• RECORDS FOR PROCESSING
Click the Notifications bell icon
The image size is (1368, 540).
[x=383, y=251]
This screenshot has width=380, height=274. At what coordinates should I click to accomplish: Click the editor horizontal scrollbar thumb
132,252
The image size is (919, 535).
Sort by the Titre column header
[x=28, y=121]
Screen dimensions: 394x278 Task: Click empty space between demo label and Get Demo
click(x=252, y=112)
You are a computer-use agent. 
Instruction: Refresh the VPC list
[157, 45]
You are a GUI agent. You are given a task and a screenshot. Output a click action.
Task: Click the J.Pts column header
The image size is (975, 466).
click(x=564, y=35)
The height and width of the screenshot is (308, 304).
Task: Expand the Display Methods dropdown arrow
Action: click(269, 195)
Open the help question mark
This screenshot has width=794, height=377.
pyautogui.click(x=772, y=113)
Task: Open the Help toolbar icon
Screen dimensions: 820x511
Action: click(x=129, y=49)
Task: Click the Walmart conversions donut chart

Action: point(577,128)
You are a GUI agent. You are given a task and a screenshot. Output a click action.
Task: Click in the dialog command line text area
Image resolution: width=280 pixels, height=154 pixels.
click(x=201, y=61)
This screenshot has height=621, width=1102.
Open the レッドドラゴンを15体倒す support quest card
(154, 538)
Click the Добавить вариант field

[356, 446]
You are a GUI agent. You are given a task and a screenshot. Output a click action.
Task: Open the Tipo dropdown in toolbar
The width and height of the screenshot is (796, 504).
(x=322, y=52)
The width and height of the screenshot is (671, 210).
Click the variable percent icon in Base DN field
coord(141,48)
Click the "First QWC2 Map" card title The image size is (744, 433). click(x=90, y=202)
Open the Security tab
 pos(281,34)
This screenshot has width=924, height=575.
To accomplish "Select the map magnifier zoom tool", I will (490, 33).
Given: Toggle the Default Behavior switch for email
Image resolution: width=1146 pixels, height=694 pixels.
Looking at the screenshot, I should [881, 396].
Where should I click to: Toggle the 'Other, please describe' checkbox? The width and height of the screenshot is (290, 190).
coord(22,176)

• YOUR TASK
Reproduce every one of the entries above word for word, with each line in its original order.

• THE SOLUTION
Click the Notifications bell icon
The image size is (1368, 540).
[x=383, y=251]
This screenshot has width=380, height=274. At what coordinates should I click to accomplish: Click the editor horizontal scrollbar thumb
132,252
The image size is (919, 535).
Sort by the Titre column header
[x=28, y=121]
Screen dimensions: 394x278 Task: Click empty space between demo label and Get Demo
click(x=252, y=112)
You are a computer-use agent. 
Instruction: Refresh the VPC list
[157, 45]
You are a GUI agent. You are given a task and a screenshot. Output a click action.
Task: Click the J.Pts column header
The image size is (975, 466).
click(x=564, y=35)
The height and width of the screenshot is (308, 304).
Task: Expand the Display Methods dropdown arrow
Action: click(269, 195)
Open the help question mark
This screenshot has width=794, height=377.
pyautogui.click(x=772, y=113)
Task: Open the Help toolbar icon
Screen dimensions: 820x511
Action: click(x=129, y=49)
Task: Click the Walmart conversions donut chart

Action: point(577,128)
You are a GUI agent. You are given a task and a screenshot. Output a click action.
Task: Click in the dialog command line text area
Image resolution: width=280 pixels, height=154 pixels.
click(x=201, y=61)
This screenshot has height=621, width=1102.
Open the レッドドラゴンを15体倒す support quest card
(154, 538)
Click the Добавить вариант field

[356, 446]
You are a GUI agent. You are given a task and a screenshot. Output a click action.
Task: Open the Tipo dropdown in toolbar
The width and height of the screenshot is (796, 504).
(x=322, y=52)
The width and height of the screenshot is (671, 210).
Click the variable percent icon in Base DN field
coord(141,48)
Click the "First QWC2 Map" card title The image size is (744, 433). click(x=90, y=202)
Open the Security tab
 pos(281,34)
This screenshot has width=924, height=575.
To accomplish "Select the map magnifier zoom tool", I will (490, 33).
Given: Toggle the Default Behavior switch for email
Image resolution: width=1146 pixels, height=694 pixels.
Looking at the screenshot, I should [881, 396].
Where should I click to: Toggle the 'Other, please describe' checkbox? The width and height of the screenshot is (290, 190).
coord(22,176)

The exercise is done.